## What you have to do
Copy out, exactly, the first line of the entries below and every line after it through the one containing "Select Blend Tree breadcrumb item".

## Source data
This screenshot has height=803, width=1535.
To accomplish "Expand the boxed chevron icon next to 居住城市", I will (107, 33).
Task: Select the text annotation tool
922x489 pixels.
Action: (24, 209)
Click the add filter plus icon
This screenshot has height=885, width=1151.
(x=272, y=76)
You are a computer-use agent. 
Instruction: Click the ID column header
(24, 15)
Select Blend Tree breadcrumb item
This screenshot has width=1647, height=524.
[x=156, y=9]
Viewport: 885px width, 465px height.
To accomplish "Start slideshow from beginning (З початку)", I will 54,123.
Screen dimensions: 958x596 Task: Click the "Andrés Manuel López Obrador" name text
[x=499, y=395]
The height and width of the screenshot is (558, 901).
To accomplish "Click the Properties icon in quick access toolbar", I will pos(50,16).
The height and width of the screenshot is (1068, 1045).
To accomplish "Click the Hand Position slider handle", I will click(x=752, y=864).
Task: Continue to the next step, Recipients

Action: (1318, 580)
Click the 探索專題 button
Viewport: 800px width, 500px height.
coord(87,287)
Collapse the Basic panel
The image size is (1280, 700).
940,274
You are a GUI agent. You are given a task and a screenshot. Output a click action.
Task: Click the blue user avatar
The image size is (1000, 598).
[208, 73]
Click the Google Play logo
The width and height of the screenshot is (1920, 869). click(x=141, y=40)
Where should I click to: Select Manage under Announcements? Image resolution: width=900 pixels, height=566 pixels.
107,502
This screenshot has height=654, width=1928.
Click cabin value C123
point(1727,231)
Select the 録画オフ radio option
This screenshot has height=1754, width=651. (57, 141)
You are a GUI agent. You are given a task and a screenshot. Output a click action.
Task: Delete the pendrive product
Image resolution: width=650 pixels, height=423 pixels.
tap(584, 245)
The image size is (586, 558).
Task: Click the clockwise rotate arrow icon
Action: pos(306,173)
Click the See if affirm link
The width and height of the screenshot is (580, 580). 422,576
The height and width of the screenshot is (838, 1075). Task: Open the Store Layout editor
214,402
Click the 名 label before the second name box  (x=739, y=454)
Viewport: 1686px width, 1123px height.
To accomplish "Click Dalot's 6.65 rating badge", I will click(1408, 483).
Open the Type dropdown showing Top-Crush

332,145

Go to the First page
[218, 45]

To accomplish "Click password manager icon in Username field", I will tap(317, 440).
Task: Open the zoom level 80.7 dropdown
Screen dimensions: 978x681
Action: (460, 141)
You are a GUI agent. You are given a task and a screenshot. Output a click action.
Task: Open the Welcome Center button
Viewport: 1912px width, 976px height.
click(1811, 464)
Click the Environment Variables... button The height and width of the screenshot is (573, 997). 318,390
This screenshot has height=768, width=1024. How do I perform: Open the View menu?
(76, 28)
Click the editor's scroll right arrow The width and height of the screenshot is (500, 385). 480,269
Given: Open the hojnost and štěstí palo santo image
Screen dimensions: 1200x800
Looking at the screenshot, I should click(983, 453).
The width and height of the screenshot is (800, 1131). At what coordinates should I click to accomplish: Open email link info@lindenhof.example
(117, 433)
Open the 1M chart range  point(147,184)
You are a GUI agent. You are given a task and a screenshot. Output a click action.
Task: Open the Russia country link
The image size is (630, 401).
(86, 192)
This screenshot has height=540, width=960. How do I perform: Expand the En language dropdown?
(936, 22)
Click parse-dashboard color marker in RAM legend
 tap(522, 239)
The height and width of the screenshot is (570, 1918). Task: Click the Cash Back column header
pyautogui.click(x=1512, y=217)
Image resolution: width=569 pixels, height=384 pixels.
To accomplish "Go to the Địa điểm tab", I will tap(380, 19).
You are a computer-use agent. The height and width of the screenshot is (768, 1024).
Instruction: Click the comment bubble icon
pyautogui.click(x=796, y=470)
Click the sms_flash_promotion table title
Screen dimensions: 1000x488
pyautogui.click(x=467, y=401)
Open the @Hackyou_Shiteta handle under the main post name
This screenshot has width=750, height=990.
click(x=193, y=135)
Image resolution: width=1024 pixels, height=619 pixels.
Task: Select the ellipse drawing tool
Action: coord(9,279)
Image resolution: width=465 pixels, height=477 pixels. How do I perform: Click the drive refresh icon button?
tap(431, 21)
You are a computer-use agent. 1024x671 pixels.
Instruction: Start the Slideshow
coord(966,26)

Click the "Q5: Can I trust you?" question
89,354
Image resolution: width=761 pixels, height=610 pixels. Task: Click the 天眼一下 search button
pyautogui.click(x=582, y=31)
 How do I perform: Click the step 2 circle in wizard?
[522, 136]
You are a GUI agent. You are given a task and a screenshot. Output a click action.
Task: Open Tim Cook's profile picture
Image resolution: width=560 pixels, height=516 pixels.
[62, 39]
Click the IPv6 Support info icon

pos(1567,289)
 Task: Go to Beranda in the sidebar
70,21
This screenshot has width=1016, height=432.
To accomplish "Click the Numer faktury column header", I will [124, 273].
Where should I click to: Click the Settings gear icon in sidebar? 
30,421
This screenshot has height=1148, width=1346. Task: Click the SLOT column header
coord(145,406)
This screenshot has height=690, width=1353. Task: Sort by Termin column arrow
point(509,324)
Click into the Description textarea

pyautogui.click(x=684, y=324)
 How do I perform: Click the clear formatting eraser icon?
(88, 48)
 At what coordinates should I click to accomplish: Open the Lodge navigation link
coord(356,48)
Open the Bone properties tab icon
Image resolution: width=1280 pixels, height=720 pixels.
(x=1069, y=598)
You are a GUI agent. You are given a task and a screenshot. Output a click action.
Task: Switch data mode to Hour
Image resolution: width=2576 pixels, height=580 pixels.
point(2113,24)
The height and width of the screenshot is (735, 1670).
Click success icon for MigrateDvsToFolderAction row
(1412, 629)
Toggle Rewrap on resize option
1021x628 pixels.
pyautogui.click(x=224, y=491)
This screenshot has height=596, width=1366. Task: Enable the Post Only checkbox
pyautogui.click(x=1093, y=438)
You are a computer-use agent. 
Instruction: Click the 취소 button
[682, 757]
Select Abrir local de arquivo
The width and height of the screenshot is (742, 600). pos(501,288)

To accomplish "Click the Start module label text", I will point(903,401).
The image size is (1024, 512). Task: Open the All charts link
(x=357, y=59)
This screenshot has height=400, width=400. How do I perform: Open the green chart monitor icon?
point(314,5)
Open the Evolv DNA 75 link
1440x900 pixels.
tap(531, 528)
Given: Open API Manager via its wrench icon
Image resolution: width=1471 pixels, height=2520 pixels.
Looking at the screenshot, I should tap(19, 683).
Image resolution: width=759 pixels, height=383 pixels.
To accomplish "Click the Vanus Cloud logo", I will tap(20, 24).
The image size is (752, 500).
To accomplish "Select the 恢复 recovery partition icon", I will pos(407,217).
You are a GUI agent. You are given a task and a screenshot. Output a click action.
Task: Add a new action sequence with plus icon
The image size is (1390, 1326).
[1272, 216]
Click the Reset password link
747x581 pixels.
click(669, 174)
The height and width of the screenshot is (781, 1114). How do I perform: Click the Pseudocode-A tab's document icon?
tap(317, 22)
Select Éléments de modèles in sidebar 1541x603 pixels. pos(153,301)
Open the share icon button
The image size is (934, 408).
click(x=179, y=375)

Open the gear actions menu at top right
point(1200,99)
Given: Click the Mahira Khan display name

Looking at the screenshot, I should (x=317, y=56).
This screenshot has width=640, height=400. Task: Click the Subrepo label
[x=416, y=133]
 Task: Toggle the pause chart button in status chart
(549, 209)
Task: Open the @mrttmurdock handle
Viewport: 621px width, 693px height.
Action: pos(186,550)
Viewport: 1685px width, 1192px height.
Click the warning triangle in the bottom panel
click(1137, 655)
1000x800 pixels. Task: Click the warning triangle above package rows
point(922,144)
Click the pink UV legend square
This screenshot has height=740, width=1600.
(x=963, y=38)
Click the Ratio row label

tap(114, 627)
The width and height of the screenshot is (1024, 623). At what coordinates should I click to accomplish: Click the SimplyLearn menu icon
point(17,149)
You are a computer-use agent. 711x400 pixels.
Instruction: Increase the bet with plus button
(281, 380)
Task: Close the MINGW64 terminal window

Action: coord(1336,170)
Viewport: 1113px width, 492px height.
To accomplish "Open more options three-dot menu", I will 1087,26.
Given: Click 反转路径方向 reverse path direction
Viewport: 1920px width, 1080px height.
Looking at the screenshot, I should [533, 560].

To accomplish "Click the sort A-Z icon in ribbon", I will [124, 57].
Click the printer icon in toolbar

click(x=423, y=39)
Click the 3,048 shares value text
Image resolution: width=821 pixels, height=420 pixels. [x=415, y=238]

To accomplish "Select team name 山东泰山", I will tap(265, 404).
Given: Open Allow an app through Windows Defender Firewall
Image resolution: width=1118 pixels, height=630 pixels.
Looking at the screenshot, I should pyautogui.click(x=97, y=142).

## Solved problem
This screenshot has height=803, width=1535.
To accomplish "Expand the boxed chevron icon next to 居住城市", I will (107, 33).
Task: Select the text annotation tool
922x489 pixels.
Action: (24, 209)
Click the add filter plus icon
This screenshot has height=885, width=1151.
(x=272, y=76)
You are a computer-use agent. 
Instruction: Click the ID column header
(24, 15)
Select Blend Tree breadcrumb item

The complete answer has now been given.